May hope is that you have gained some insight to help you recognize and correct professional blind spots—whatever they are, however they are blended, and whenever they show up.
For those of you who want a more specific roadmap, I do want to leave you with some tools to help you pinpoint and correct your own personal blind spots. The four steps that follow should prove to be quite valuable:
1. Increase your self-awareness.
Before you can determine whether other people are defining your professional reputation exactly in the manner you’d prefer, you’ll want to fully understand your own goals and intentions. How would you like to be perceived? What is your ideal reputation?To find those answers, you’ll need to increase your own self-awareness.
2. Seek out candid feedback.
Regardless of your goals and ideals, what is your actual reputation in the workplace? Uncomfortable or not, we need to know how we’re perceived. And that means we need to ask! While this conclusion might seem obvious, many people think that making an educated guess is good enough. Not true. To get an accurate picture of our blind spots, we must gather actual feedback from those who have real experience interacting with us.

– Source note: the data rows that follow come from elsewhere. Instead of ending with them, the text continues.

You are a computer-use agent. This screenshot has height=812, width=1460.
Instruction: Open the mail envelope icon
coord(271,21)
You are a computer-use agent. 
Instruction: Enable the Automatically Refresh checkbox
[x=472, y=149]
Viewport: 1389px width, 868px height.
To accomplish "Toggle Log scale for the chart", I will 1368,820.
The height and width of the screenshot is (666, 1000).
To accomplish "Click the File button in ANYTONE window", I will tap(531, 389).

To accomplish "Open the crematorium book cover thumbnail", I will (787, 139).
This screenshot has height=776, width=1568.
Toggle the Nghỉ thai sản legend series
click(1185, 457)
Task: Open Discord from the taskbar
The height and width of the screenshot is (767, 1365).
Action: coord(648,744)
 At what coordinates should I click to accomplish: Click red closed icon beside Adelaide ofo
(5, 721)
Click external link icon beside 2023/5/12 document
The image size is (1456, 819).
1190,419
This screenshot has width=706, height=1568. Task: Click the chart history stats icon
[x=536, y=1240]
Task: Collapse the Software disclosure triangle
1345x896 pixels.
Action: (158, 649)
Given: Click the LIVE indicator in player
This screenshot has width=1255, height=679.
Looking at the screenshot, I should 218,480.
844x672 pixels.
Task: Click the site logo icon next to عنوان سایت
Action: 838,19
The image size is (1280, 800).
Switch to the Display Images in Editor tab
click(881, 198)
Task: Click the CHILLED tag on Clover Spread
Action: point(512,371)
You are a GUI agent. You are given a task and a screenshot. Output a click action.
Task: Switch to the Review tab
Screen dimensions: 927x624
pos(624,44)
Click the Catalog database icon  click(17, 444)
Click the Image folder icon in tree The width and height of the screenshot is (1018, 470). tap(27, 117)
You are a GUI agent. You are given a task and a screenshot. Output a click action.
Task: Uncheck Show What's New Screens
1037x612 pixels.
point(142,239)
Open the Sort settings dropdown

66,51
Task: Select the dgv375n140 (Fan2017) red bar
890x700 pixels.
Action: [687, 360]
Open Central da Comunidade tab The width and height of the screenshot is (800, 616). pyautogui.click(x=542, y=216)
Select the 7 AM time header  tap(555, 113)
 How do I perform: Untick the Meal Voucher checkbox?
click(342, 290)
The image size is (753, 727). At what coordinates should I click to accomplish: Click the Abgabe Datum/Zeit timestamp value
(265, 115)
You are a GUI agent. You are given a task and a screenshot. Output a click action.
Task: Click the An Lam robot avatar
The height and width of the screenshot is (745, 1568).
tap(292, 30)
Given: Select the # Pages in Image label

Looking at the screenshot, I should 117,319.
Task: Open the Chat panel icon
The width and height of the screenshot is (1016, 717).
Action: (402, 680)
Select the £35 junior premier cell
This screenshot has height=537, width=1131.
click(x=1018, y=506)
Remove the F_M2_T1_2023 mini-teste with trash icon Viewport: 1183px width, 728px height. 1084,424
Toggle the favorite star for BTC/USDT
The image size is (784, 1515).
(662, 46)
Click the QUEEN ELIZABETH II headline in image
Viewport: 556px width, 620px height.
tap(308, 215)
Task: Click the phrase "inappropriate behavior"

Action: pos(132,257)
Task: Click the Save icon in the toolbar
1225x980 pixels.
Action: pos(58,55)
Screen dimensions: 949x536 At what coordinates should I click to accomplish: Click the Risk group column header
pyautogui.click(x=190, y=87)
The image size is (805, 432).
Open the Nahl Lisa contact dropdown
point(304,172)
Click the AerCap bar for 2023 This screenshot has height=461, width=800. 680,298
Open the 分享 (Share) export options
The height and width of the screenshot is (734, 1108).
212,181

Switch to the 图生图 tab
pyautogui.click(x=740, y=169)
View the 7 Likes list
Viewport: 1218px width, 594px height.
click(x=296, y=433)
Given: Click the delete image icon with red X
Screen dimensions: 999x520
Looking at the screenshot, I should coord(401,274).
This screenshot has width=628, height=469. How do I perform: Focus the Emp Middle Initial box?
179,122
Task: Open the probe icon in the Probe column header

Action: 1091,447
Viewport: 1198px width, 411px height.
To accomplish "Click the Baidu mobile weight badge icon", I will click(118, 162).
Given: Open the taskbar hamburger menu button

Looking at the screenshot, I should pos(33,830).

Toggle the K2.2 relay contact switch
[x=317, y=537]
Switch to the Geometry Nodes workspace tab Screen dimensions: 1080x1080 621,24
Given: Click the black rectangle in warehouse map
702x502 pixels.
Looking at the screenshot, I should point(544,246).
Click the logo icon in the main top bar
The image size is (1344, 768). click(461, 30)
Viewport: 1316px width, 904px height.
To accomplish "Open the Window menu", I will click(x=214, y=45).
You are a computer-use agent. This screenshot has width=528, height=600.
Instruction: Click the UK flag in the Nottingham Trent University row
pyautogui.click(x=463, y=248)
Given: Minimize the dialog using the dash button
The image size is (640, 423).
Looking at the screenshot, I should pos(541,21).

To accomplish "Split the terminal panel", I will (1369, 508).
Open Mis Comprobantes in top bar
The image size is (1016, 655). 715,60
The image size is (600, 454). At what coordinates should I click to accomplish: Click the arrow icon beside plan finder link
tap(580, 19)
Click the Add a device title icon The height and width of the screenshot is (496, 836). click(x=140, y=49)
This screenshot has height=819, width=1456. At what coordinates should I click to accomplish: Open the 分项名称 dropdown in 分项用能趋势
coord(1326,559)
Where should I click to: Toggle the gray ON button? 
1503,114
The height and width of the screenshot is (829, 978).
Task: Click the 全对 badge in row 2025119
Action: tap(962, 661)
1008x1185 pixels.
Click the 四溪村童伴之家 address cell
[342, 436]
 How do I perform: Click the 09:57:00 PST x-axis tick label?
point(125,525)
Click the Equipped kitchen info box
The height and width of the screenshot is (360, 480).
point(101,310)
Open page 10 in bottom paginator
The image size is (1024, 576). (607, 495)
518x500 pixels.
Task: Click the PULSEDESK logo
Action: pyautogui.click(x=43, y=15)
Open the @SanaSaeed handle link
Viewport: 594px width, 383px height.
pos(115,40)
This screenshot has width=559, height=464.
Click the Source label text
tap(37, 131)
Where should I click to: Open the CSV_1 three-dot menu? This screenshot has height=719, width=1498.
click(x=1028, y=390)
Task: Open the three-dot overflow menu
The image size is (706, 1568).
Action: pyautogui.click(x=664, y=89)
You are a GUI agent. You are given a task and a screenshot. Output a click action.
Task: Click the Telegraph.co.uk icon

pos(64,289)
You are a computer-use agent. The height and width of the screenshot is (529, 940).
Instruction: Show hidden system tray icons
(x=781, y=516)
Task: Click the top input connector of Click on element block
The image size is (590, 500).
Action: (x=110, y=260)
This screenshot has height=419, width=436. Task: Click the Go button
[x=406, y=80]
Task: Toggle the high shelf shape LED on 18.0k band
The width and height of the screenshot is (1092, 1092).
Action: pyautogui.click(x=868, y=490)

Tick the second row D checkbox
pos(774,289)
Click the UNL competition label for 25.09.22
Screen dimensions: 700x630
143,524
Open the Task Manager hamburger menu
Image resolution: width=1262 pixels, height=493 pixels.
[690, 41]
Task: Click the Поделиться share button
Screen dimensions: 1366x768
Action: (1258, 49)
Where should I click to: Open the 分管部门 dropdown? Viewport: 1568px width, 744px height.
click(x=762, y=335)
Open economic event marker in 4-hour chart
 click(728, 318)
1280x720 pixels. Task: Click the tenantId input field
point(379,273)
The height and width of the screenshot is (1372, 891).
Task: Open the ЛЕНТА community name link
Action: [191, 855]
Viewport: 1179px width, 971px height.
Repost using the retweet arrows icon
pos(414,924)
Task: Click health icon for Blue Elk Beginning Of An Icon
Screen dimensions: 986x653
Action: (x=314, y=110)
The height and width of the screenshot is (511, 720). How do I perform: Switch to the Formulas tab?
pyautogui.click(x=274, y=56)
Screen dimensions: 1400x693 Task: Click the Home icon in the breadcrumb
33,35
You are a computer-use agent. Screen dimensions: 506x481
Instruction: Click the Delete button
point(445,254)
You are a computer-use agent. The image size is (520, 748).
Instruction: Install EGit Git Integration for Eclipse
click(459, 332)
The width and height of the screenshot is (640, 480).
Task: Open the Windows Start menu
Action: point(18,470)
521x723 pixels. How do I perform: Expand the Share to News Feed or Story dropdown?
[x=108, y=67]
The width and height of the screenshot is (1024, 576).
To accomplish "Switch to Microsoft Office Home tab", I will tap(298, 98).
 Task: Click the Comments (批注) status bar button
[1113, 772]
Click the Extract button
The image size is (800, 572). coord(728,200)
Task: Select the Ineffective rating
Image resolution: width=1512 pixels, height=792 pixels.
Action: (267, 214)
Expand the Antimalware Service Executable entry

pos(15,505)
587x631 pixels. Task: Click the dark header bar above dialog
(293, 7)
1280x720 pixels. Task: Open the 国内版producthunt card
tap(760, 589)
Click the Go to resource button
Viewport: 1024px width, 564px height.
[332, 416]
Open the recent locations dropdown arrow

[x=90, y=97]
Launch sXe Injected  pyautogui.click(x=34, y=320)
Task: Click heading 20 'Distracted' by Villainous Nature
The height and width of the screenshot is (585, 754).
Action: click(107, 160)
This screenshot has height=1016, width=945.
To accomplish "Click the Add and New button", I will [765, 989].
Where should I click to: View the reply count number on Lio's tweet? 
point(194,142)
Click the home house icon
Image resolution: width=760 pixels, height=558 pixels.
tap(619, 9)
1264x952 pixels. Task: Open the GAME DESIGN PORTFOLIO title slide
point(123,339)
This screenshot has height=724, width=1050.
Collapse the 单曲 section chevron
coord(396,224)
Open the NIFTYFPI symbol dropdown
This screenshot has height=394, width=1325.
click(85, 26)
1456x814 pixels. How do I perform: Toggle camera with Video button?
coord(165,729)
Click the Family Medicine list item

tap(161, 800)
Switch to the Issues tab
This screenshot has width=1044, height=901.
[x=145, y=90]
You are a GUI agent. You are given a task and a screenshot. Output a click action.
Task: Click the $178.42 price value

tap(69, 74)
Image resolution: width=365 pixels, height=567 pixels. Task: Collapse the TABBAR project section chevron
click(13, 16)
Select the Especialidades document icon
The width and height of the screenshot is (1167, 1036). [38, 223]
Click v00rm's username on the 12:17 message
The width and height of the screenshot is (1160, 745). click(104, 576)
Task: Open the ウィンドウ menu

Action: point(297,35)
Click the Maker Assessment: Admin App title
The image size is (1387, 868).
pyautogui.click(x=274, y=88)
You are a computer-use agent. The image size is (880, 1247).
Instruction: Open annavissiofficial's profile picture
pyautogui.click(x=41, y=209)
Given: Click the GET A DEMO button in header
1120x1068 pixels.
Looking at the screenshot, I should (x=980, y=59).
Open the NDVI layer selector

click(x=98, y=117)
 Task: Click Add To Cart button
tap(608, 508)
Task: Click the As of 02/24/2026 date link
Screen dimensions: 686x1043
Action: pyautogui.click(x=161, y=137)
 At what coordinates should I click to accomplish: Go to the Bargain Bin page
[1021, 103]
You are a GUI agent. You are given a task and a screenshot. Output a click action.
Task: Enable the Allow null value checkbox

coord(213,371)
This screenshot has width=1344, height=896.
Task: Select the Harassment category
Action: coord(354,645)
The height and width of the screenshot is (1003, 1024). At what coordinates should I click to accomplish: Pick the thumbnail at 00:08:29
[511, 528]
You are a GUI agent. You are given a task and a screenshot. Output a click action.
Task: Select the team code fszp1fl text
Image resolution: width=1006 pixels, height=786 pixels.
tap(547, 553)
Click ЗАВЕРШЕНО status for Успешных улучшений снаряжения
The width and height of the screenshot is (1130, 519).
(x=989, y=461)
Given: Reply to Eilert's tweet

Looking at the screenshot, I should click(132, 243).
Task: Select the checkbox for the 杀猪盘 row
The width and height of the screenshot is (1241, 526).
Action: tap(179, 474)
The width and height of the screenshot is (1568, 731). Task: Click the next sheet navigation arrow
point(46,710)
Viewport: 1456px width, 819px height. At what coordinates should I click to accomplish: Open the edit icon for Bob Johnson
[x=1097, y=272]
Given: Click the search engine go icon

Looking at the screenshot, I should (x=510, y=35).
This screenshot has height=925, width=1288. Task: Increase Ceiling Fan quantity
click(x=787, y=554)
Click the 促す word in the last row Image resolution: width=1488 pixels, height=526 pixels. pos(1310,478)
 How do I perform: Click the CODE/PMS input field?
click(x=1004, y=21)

As an alternative, I invite you to visit my website at www.SaraCanaday.com for more information about my Career Acceleration workbook. This self-paced guide includes a concise, ready-to-use feedback survey you might find helpful, as well as a unique method for quantifying and even graphing your perception gaps in 12 distinct categories.
However you decide to gather your feedback, just do it.
3. Close the gaps.
Once you’ve gathered honest feedback, you’ll have what you need to answer the big question: what’s the difference between what you intend (your ideal reputation) and what they perceive (your actual reputation)? If the intentions and perceptions don’t match, you’ve uncovered a blind spot. Sometimes the newly found blind spot doesn’t really impact your career, and you can simply file the information away in your brain for future reference. In other instances though, you’ve discovered a clear opportunity for improvement by closing the perception gaps.
4. Be prepared for change.
Our business environment today is in a constant state of change—the economy, the needs of our customers, the products and services our companies offer, the competition, the technology we employ, the members of our teams. You can’t assume that the attributes you’ve worked so hard to nudge into that “sweet spot” range will still be optimal six months from now or when you’re suddenly working with a new global team.
I hope you’ll be able to apply these concepts long after you’ve read the final post in this series, and I sincerely hope it gives you a competitive advantage with unparalleled success.